I am using GCC 4.6.2 on Mac OS X and am experimenting with vector extensions. The idea is to perform basic adjustments to still images for the purpose of evaluating the speed advantage of using vectors. However, I'm running into some unexpected behavior.
I have two functions. One processes a buffer of still image data without vectors (simple for loop). The second processes RGBA as a single vector, using a foor loop with 1/4 of the iterations of the first loop. The idea is to process four pixels at a time using the XMM SSE registers.
Here are the loops:
Code:
int i,j;
/*adjustment struct used to adjust color*/
struct {
uint8_t b;
uint8_t g;
uint8_t r;
uint8_t a;
} adjust;
/*image dimensions*/
int width,height;
/*calculate size of image data*/
long imgdata_size = (width*height)*sizeof(uint32_t);
/***scalar version***/
uint32_t *buf = (uint32_t*)malloc(imgdata_size);
/*
read image from disk, etc...
*/
for(i=0;i<height;i++){
for(j=0;j<width;j++){
buf[(i*width)+j] += *((uint32_t*)&adjust);
}
}
free(buf);
/***vector version***/
typedef uint32_t v4si __attribute__ ((vector_size (16)));
/*put four copies of adjustment struct into 128 bit vector*/
v4si adjust_vec = {*(uint32_t*)&adjust,*(uint32_t*)&adjust,*(uint32_t*)&adjust,*(uint32_t*)&adjust};
v4si *vecbuf = (v4si*)malloc(imgdata_size);
/*
read image from disk, etc...
*/
for(i=0;i<imgdata_size/sizeof(v4si);i++){
vecbuf[i] += adjust_vec;
}
free(vecbuf);
Now, both of these loops run OK. However, they both run at the same speed! How's that? One is using scalar values, one is using vectors. Shouldn't the vector version blow the scalar version away?

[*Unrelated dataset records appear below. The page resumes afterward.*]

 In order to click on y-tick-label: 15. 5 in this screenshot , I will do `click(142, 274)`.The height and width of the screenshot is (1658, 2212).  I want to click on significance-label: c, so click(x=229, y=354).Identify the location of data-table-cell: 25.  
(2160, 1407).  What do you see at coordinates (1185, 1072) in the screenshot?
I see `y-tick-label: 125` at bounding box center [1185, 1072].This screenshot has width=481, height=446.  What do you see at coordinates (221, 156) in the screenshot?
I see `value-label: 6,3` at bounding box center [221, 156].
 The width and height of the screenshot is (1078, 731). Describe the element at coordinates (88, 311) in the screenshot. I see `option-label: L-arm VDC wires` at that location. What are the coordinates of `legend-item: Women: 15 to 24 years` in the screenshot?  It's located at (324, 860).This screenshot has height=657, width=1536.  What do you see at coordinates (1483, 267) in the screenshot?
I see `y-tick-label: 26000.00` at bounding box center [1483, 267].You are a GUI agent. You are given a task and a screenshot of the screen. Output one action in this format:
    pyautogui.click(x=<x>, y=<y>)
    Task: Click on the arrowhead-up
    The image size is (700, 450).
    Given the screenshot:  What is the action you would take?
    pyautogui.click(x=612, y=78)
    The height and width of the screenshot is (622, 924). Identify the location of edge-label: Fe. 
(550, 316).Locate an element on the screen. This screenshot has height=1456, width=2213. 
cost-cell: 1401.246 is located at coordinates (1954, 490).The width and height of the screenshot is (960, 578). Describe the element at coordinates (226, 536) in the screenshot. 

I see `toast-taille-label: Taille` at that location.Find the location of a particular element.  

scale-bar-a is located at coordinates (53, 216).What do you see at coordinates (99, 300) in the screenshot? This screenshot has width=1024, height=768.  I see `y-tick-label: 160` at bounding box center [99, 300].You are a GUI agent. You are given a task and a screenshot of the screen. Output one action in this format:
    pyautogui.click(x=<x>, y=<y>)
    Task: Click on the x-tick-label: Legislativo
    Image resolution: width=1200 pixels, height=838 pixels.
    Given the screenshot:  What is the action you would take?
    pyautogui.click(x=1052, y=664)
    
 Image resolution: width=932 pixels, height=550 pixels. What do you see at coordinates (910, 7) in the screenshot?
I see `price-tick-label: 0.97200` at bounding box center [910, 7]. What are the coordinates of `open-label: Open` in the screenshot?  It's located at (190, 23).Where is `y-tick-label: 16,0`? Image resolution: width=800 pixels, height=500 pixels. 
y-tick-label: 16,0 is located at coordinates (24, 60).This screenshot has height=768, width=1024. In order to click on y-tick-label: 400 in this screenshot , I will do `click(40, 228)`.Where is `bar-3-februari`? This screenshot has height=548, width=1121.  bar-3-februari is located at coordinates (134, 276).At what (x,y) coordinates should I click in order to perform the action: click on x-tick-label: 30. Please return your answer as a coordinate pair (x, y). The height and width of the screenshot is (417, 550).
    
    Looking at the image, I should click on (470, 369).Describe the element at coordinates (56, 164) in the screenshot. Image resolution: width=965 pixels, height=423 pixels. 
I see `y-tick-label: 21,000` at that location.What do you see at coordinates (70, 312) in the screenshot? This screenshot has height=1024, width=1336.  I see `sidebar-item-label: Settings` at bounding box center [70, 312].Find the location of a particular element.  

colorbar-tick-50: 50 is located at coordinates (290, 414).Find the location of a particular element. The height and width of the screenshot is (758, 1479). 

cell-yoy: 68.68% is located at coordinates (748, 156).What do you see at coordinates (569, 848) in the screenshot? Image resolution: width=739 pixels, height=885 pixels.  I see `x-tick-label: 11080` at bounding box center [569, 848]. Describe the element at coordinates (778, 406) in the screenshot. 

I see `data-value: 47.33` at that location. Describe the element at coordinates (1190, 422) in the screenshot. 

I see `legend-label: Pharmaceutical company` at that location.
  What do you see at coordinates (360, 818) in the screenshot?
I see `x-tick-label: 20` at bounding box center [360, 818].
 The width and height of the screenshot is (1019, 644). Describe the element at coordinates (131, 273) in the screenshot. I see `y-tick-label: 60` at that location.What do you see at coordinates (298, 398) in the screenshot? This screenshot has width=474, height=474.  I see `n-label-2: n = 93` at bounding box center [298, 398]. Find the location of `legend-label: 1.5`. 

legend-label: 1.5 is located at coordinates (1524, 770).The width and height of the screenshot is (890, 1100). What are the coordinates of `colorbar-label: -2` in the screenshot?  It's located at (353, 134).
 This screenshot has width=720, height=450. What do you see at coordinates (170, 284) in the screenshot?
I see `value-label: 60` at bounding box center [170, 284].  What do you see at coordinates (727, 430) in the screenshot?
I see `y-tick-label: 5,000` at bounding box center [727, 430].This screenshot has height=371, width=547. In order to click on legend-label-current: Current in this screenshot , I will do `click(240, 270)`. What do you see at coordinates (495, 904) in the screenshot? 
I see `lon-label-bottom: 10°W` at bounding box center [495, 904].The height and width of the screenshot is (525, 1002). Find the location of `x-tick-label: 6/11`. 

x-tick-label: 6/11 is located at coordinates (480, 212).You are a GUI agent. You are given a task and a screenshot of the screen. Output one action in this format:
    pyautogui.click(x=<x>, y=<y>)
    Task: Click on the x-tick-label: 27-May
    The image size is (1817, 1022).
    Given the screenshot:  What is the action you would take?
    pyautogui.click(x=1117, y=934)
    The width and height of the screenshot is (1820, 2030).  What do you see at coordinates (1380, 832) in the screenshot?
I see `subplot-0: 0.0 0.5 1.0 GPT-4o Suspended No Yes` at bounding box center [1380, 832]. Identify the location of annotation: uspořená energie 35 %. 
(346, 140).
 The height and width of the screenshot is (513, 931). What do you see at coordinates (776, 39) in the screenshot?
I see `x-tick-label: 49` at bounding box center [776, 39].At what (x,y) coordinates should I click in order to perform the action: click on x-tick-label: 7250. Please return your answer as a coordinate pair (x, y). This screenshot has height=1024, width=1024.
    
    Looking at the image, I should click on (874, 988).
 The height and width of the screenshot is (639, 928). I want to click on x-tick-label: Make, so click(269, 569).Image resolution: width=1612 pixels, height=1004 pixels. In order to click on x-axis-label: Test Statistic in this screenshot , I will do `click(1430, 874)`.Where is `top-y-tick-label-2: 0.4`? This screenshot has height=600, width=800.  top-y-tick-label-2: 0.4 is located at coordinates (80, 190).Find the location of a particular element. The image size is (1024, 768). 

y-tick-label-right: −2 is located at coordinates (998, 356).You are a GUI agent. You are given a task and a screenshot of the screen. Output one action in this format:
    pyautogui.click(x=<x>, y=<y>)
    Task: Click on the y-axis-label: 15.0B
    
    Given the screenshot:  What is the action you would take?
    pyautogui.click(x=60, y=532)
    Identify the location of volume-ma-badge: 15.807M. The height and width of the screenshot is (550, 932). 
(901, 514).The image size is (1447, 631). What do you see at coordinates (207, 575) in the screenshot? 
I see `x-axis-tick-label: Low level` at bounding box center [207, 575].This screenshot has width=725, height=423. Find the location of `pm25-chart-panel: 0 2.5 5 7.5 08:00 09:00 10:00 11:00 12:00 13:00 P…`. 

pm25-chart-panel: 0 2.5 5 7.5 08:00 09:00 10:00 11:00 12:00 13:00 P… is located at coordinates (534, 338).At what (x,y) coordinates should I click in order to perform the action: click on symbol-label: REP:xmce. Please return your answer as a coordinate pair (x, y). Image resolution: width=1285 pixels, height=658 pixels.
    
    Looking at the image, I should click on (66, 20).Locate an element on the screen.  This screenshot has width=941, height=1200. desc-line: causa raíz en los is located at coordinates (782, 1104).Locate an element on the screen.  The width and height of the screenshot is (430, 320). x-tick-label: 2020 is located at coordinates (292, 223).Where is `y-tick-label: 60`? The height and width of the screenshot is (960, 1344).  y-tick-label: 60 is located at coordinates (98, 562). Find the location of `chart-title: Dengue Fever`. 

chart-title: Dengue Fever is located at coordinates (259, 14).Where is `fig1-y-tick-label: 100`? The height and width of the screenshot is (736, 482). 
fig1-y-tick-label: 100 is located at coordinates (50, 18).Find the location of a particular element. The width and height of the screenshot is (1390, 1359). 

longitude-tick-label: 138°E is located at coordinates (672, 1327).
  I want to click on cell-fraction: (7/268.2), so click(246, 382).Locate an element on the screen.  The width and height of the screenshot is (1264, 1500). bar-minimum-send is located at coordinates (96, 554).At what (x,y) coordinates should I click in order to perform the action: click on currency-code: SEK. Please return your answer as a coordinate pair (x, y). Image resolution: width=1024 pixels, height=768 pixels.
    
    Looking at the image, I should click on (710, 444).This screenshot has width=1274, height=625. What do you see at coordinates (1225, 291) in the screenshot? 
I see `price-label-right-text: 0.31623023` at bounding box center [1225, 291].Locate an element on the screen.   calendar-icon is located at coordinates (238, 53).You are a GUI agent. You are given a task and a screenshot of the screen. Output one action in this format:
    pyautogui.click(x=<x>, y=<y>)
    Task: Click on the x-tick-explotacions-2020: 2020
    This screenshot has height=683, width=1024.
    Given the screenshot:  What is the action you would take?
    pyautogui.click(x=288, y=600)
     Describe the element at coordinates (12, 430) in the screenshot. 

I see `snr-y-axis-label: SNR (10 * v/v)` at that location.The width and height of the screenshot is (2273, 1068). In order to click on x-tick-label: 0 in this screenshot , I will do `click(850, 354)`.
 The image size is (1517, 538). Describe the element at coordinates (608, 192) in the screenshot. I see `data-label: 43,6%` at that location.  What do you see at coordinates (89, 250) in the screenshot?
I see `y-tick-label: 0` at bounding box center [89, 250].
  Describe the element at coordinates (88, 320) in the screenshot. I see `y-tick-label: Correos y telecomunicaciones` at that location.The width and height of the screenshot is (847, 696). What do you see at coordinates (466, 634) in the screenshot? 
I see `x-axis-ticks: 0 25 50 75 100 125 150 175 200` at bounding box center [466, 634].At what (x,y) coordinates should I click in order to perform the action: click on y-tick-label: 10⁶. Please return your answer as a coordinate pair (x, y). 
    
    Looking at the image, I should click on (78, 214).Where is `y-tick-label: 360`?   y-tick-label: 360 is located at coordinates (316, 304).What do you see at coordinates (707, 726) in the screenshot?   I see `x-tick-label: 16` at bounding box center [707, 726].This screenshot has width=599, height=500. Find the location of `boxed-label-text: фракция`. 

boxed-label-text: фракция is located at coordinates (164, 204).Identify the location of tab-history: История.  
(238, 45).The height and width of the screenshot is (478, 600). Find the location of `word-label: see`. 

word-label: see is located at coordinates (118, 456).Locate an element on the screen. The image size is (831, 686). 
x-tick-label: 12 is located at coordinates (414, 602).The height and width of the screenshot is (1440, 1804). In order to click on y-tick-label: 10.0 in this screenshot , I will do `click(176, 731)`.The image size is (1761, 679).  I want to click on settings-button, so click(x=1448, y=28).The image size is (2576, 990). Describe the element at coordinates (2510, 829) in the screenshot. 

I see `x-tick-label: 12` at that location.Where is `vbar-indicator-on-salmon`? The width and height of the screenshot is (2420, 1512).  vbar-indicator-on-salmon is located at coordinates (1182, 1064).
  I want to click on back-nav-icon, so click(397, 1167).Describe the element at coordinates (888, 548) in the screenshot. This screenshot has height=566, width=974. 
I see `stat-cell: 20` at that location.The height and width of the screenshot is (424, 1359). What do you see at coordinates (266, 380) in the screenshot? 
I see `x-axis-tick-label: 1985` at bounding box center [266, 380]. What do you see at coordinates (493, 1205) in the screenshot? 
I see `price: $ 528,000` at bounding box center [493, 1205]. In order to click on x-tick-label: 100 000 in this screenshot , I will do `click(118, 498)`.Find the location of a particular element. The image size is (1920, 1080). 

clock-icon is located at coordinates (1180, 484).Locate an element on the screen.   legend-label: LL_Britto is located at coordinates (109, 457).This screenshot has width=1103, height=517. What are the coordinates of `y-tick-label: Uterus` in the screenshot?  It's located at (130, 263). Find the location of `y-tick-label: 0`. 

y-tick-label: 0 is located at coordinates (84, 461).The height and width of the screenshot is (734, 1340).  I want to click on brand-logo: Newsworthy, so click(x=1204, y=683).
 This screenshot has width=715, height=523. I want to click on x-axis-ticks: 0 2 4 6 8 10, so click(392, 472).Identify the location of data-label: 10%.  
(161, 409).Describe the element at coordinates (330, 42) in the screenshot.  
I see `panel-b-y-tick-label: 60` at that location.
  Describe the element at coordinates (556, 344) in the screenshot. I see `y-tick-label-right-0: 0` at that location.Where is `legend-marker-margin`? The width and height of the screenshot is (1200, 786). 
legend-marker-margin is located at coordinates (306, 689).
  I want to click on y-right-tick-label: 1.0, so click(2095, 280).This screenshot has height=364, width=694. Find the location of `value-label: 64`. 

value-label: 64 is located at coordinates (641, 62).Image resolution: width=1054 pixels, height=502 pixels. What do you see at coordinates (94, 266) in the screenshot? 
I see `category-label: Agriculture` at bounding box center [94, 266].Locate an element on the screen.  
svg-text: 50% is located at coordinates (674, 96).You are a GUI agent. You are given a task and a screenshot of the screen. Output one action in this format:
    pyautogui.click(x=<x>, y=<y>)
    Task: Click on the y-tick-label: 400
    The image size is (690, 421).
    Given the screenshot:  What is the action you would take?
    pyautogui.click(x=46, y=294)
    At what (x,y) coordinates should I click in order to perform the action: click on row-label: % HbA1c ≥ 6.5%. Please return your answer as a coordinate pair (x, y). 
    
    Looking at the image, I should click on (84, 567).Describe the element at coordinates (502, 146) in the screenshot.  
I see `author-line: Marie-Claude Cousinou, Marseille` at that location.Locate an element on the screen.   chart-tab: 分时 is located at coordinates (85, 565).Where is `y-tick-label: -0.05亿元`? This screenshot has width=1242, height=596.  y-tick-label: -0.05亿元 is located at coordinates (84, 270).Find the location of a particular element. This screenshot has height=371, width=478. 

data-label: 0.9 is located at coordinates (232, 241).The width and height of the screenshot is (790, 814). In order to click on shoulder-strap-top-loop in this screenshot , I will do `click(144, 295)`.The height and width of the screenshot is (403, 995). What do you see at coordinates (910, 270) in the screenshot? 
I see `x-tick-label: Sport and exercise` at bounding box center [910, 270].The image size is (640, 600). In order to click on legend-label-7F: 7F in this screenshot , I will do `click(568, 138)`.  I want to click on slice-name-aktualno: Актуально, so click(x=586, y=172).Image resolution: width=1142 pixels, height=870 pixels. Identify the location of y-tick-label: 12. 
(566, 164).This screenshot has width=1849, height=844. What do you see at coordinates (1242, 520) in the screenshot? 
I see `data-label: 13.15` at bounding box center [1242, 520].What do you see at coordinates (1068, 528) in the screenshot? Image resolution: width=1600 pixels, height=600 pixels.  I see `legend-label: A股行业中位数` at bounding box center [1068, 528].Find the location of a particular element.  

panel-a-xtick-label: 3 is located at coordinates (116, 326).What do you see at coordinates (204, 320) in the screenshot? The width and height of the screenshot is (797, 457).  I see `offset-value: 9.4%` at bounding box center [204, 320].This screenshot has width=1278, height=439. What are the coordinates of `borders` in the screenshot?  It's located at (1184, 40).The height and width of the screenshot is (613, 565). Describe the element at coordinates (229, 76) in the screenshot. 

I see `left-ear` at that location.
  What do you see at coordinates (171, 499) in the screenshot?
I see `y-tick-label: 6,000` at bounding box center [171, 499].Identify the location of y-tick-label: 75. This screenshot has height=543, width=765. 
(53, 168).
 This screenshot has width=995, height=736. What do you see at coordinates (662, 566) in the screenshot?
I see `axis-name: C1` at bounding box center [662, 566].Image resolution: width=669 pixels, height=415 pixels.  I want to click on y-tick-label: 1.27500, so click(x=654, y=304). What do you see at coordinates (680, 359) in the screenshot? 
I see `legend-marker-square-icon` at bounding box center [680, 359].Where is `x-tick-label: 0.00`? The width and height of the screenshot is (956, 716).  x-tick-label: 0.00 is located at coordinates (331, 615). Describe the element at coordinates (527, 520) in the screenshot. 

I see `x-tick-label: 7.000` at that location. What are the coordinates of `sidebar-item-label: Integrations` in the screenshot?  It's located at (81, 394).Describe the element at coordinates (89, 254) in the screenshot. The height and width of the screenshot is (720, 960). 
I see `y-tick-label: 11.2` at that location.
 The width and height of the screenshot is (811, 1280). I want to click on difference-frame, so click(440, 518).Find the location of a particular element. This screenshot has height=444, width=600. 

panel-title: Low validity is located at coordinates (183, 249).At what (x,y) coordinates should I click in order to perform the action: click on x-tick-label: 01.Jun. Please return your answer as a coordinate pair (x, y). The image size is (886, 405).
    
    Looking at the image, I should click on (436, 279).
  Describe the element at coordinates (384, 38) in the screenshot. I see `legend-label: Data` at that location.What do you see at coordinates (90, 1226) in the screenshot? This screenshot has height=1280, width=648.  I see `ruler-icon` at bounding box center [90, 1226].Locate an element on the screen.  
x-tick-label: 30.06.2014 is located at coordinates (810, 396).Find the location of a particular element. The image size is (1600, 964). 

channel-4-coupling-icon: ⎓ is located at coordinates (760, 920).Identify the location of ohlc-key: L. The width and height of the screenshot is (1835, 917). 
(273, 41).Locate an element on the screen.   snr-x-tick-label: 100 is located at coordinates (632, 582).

I checked the asm generated by GCC, and in fact GCC is vectorizing both. There is heavy use of XMM registers in both versions. The only way I can force GCC to not vectorize is if I compile as 32 bit. Compiling as 64 bit blows away 32 bit even if -O3 is used for both. Are 128 bit registers not available in 32 bit mode? If I try to turn off optimization in 64 bit mode, GCC still uses XMM registers. I can't keep it from using XMM no matter what I do, even if I explicitly set -O0 and -mno-sse (GCC complains "SSE register return with SSE disabled").
I guess the issue is that I don't see a lot of point in using vector extensions when GCC is vectorizing the code anyway. If this is the case, then what's the point of vector extensions? Is GCC just that good that it doesn't need vectors explicitly defined?